(Data for analysis)

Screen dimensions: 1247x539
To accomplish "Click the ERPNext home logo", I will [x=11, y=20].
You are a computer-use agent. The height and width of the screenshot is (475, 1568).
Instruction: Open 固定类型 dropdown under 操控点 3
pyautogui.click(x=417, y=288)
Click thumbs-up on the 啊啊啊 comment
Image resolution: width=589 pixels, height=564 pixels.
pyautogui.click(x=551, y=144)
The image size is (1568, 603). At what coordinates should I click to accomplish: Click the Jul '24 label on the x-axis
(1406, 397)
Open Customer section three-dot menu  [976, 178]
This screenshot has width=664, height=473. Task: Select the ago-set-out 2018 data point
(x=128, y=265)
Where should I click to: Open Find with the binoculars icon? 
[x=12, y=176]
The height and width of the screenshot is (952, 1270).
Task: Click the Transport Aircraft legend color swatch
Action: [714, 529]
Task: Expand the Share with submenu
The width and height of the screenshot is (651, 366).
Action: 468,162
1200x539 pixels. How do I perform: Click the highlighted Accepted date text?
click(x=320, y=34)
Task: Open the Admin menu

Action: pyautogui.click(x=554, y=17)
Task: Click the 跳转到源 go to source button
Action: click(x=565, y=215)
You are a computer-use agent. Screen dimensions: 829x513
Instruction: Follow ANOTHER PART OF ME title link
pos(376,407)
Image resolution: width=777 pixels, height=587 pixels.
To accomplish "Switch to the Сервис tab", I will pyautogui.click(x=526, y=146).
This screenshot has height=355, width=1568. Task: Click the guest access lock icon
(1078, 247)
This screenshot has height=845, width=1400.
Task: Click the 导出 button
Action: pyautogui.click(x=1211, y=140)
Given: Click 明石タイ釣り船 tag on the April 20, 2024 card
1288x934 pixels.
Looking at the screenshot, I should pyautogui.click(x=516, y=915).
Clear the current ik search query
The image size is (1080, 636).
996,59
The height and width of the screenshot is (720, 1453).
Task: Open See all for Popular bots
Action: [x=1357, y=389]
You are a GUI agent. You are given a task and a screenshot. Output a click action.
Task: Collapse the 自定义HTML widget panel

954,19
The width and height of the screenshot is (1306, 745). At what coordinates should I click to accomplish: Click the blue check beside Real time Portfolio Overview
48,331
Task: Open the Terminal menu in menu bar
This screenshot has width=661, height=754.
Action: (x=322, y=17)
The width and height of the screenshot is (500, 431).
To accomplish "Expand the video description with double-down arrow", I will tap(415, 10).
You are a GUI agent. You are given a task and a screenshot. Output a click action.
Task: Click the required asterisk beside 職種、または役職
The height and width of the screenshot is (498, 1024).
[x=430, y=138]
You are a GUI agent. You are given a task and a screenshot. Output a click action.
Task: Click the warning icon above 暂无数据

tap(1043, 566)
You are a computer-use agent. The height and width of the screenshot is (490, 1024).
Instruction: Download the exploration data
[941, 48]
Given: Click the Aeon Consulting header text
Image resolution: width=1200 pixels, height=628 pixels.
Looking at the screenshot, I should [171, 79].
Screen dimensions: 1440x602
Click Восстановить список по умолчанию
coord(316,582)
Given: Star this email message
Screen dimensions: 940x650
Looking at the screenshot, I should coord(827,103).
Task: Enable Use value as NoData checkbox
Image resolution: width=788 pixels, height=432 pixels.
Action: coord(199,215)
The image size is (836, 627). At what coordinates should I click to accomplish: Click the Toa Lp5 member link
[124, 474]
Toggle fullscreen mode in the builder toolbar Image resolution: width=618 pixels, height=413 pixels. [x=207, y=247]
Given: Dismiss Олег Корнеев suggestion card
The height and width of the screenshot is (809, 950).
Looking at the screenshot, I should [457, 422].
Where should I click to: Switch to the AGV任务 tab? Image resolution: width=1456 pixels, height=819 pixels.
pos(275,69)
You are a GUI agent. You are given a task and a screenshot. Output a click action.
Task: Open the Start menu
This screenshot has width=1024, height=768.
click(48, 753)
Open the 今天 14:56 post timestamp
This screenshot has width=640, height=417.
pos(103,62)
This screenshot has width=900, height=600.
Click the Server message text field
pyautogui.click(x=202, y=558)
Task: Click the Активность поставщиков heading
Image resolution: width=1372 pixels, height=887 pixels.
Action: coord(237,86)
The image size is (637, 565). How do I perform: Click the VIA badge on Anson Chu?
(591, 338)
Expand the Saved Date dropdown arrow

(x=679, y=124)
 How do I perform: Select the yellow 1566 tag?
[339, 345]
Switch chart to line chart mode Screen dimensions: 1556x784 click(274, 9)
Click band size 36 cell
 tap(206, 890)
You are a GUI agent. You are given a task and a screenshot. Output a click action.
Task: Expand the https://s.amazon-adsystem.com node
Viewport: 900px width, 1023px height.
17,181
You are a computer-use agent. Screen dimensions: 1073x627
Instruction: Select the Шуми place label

(End Data for analysis)

_Brief_
Using the entries above, return exactly the lines from the line with "1288x934 pixels." to the line with "Task: Click the required", counting both of those lines.

_Your solution_
1288x934 pixels.
Looking at the screenshot, I should pyautogui.click(x=516, y=915).
Clear the current ik search query
The image size is (1080, 636).
996,59
The height and width of the screenshot is (720, 1453).
Task: Open See all for Popular bots
Action: [x=1357, y=389]
You are a GUI agent. You are given a task and a screenshot. Output a click action.
Task: Collapse the 自定义HTML widget panel

954,19
The width and height of the screenshot is (1306, 745). At what coordinates should I click to accomplish: Click the blue check beside Real time Portfolio Overview
48,331
Task: Open the Terminal menu in menu bar
This screenshot has width=661, height=754.
Action: (x=322, y=17)
The width and height of the screenshot is (500, 431).
To accomplish "Expand the video description with double-down arrow", I will tap(415, 10).
You are a GUI agent. You are given a task and a screenshot. Output a click action.
Task: Click the required asterisk beside 職種、または役職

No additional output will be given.